[Listing for finding displayed items]
========================================================================

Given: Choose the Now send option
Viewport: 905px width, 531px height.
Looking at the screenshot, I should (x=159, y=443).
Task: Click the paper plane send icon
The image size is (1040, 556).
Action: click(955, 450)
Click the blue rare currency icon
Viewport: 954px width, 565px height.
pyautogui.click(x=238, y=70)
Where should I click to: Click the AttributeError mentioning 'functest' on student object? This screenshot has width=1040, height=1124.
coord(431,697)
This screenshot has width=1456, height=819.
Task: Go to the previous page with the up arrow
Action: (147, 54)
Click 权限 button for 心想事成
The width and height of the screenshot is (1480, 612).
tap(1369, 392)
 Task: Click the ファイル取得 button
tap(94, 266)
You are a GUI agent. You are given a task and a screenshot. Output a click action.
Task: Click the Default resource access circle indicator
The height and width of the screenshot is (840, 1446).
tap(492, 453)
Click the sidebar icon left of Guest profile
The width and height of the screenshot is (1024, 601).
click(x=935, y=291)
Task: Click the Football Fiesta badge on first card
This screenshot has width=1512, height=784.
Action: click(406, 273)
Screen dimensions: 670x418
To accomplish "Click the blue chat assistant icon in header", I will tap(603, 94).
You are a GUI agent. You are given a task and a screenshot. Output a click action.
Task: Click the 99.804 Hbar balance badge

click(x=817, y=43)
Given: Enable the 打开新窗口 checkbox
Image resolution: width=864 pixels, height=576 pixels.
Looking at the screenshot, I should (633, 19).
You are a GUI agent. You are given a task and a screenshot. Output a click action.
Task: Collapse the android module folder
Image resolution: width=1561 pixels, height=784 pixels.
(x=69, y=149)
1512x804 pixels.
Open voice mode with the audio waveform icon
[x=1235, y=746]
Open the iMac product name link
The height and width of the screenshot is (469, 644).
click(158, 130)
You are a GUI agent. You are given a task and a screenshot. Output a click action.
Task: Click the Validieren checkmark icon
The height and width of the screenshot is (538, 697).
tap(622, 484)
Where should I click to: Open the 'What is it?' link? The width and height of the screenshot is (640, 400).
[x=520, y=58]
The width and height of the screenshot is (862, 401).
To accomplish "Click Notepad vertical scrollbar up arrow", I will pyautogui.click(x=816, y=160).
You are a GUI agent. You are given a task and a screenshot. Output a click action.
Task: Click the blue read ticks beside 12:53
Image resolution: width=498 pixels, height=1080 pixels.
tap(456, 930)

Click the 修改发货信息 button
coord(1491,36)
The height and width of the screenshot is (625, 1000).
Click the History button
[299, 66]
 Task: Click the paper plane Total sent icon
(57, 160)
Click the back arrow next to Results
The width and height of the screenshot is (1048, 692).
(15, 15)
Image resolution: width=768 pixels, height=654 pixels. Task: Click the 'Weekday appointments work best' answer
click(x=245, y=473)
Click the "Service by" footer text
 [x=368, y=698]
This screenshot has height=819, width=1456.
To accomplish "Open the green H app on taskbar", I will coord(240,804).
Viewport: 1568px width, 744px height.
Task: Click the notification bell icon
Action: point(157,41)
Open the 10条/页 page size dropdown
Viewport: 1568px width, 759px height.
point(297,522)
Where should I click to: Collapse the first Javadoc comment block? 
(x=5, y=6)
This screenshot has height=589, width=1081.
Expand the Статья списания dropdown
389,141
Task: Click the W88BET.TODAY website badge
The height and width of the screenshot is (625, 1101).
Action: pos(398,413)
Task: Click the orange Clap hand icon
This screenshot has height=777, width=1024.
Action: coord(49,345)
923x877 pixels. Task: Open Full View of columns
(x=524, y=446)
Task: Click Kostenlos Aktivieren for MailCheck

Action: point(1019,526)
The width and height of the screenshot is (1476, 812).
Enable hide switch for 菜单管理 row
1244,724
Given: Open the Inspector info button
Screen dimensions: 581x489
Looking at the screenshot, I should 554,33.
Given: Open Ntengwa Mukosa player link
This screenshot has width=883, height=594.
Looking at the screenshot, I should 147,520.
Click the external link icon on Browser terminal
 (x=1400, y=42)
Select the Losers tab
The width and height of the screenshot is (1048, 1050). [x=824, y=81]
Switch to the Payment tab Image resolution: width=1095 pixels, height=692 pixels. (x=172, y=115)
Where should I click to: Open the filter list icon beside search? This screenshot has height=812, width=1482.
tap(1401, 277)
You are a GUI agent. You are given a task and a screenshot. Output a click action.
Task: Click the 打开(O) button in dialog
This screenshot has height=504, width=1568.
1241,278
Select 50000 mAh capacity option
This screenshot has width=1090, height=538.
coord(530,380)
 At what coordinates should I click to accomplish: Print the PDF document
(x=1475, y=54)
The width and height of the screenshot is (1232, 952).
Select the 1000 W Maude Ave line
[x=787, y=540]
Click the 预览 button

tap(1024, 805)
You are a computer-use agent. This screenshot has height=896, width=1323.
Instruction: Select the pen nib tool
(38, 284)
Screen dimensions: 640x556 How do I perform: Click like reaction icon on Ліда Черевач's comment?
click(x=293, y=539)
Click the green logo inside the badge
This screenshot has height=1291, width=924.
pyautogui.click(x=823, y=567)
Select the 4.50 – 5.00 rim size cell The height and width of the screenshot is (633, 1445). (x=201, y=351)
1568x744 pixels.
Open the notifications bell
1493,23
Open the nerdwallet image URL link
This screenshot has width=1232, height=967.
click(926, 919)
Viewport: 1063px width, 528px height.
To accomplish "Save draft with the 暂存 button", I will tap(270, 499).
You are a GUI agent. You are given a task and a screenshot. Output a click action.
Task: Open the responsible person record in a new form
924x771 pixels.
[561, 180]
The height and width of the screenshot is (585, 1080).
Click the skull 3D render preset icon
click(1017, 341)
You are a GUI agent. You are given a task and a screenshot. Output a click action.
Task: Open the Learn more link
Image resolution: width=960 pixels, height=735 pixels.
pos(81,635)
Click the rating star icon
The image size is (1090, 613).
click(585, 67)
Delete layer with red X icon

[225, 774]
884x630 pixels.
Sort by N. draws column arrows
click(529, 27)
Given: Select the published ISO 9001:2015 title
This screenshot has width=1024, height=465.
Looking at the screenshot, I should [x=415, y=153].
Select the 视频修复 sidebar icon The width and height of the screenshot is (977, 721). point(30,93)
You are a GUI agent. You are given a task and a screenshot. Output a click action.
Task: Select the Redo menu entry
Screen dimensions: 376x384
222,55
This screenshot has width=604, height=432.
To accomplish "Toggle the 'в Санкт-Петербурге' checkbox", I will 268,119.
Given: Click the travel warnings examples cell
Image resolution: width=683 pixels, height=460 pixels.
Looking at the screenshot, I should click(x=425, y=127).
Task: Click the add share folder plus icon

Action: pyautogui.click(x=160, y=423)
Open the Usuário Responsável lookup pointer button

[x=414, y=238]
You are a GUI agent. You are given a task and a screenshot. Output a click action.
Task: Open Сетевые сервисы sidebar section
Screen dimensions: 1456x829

========================================================================

Reproduce the listing above, replacing every occurrence of "GUI agent" with "screen assistant" and leaving everything else unchanged.

▶ Completed exercise:
Given: Choose the Now send option
Viewport: 905px width, 531px height.
Looking at the screenshot, I should (x=159, y=443).
Task: Click the paper plane send icon
The image size is (1040, 556).
Action: click(955, 450)
Click the blue rare currency icon
Viewport: 954px width, 565px height.
pyautogui.click(x=238, y=70)
Where should I click to: Click the AttributeError mentioning 'functest' on student object? This screenshot has width=1040, height=1124.
coord(431,697)
This screenshot has width=1456, height=819.
Task: Go to the previous page with the up arrow
Action: (147, 54)
Click 权限 button for 心想事成
The width and height of the screenshot is (1480, 612).
tap(1369, 392)
 Task: Click the ファイル取得 button
tap(94, 266)
You are a screen assistant. You are given a task and a screenshot. Output a click action.
Task: Click the Default resource access circle indicator
The height and width of the screenshot is (840, 1446).
tap(492, 453)
Click the sidebar icon left of Guest profile
The width and height of the screenshot is (1024, 601).
click(x=935, y=291)
Task: Click the Football Fiesta badge on first card
This screenshot has width=1512, height=784.
Action: click(406, 273)
Screen dimensions: 670x418
To accomplish "Click the blue chat assistant icon in header", I will tap(603, 94).
You are a screen assistant. You are given a task and a screenshot. Output a click action.
Task: Click the 99.804 Hbar balance badge

click(x=817, y=43)
Given: Enable the 打开新窗口 checkbox
Image resolution: width=864 pixels, height=576 pixels.
Looking at the screenshot, I should (633, 19).
You are a screen assistant. You are given a task and a screenshot. Output a click action.
Task: Collapse the android module folder
Image resolution: width=1561 pixels, height=784 pixels.
(x=69, y=149)
1512x804 pixels.
Open voice mode with the audio waveform icon
[x=1235, y=746]
Open the iMac product name link
The height and width of the screenshot is (469, 644).
click(158, 130)
You are a screen assistant. You are given a task and a screenshot. Output a click action.
Task: Click the Validieren checkmark icon
The height and width of the screenshot is (538, 697).
tap(622, 484)
Where should I click to: Open the 'What is it?' link? The width and height of the screenshot is (640, 400).
[x=520, y=58]
The width and height of the screenshot is (862, 401).
To accomplish "Click Notepad vertical scrollbar up arrow", I will pyautogui.click(x=816, y=160).
You are a screen assistant. You are given a task and a screenshot. Output a click action.
Task: Click the blue read ticks beside 12:53
Image resolution: width=498 pixels, height=1080 pixels.
tap(456, 930)

Click the 修改发货信息 button
coord(1491,36)
The height and width of the screenshot is (625, 1000).
Click the History button
[299, 66]
 Task: Click the paper plane Total sent icon
(57, 160)
Click the back arrow next to Results
The width and height of the screenshot is (1048, 692).
(15, 15)
Image resolution: width=768 pixels, height=654 pixels. Task: Click the 'Weekday appointments work best' answer
click(x=245, y=473)
Click the "Service by" footer text
 [x=368, y=698]
This screenshot has height=819, width=1456.
To accomplish "Open the green H app on taskbar", I will coord(240,804).
Viewport: 1568px width, 744px height.
Task: Click the notification bell icon
Action: point(157,41)
Open the 10条/页 page size dropdown
Viewport: 1568px width, 759px height.
point(297,522)
Where should I click to: Collapse the first Javadoc comment block? 
(x=5, y=6)
This screenshot has height=589, width=1081.
Expand the Статья списания dropdown
389,141
Task: Click the W88BET.TODAY website badge
The height and width of the screenshot is (625, 1101).
Action: pos(398,413)
Task: Click the orange Clap hand icon
This screenshot has height=777, width=1024.
Action: coord(49,345)
923x877 pixels. Task: Open Full View of columns
(x=524, y=446)
Task: Click Kostenlos Aktivieren for MailCheck

Action: point(1019,526)
The width and height of the screenshot is (1476, 812).
Enable hide switch for 菜单管理 row
1244,724
Given: Open the Inspector info button
Screen dimensions: 581x489
Looking at the screenshot, I should 554,33.
Given: Open Ntengwa Mukosa player link
This screenshot has width=883, height=594.
Looking at the screenshot, I should 147,520.
Click the external link icon on Browser terminal
 (x=1400, y=42)
Select the Losers tab
The width and height of the screenshot is (1048, 1050). [x=824, y=81]
Switch to the Payment tab Image resolution: width=1095 pixels, height=692 pixels. (x=172, y=115)
Where should I click to: Open the filter list icon beside search? This screenshot has height=812, width=1482.
tap(1401, 277)
You are a screen assistant. You are given a task and a screenshot. Output a click action.
Task: Click the 打开(O) button in dialog
This screenshot has height=504, width=1568.
1241,278
Select 50000 mAh capacity option
This screenshot has width=1090, height=538.
coord(530,380)
 At what coordinates should I click to accomplish: Print the PDF document
(x=1475, y=54)
The width and height of the screenshot is (1232, 952).
Select the 1000 W Maude Ave line
[x=787, y=540]
Click the 预览 button

tap(1024, 805)
You are a computer-use agent. This screenshot has height=896, width=1323.
Instruction: Select the pen nib tool
(38, 284)
Screen dimensions: 640x556 How do I perform: Click like reaction icon on Ліда Черевач's comment?
click(x=293, y=539)
Click the green logo inside the badge
This screenshot has height=1291, width=924.
pyautogui.click(x=823, y=567)
Select the 4.50 – 5.00 rim size cell The height and width of the screenshot is (633, 1445). (x=201, y=351)
1568x744 pixels.
Open the notifications bell
1493,23
Open the nerdwallet image URL link
This screenshot has width=1232, height=967.
click(926, 919)
Viewport: 1063px width, 528px height.
To accomplish "Save draft with the 暂存 button", I will tap(270, 499).
You are a screen assistant. You are given a task and a screenshot. Output a click action.
Task: Open the responsible person record in a new form
924x771 pixels.
[561, 180]
The height and width of the screenshot is (585, 1080).
Click the skull 3D render preset icon
click(1017, 341)
You are a screen assistant. You are given a task and a screenshot. Output a click action.
Task: Open the Learn more link
Image resolution: width=960 pixels, height=735 pixels.
pos(81,635)
Click the rating star icon
The image size is (1090, 613).
click(585, 67)
Delete layer with red X icon

[225, 774]
884x630 pixels.
Sort by N. draws column arrows
click(529, 27)
Given: Select the published ISO 9001:2015 title
This screenshot has width=1024, height=465.
Looking at the screenshot, I should [x=415, y=153].
Select the 视频修复 sidebar icon The width and height of the screenshot is (977, 721). point(30,93)
You are a screen assistant. You are given a task and a screenshot. Output a click action.
Task: Select the Redo menu entry
Screen dimensions: 376x384
222,55
This screenshot has width=604, height=432.
To accomplish "Toggle the 'в Санкт-Петербурге' checkbox", I will 268,119.
Given: Click the travel warnings examples cell
Image resolution: width=683 pixels, height=460 pixels.
Looking at the screenshot, I should click(x=425, y=127).
Task: Click the add share folder plus icon

Action: pyautogui.click(x=160, y=423)
Open the Usuário Responsável lookup pointer button

[x=414, y=238]
You are a screen assistant. You are given a task and a screenshot. Output a click action.
Task: Open Сетевые сервисы sidebar section
Screen dimensions: 1456x829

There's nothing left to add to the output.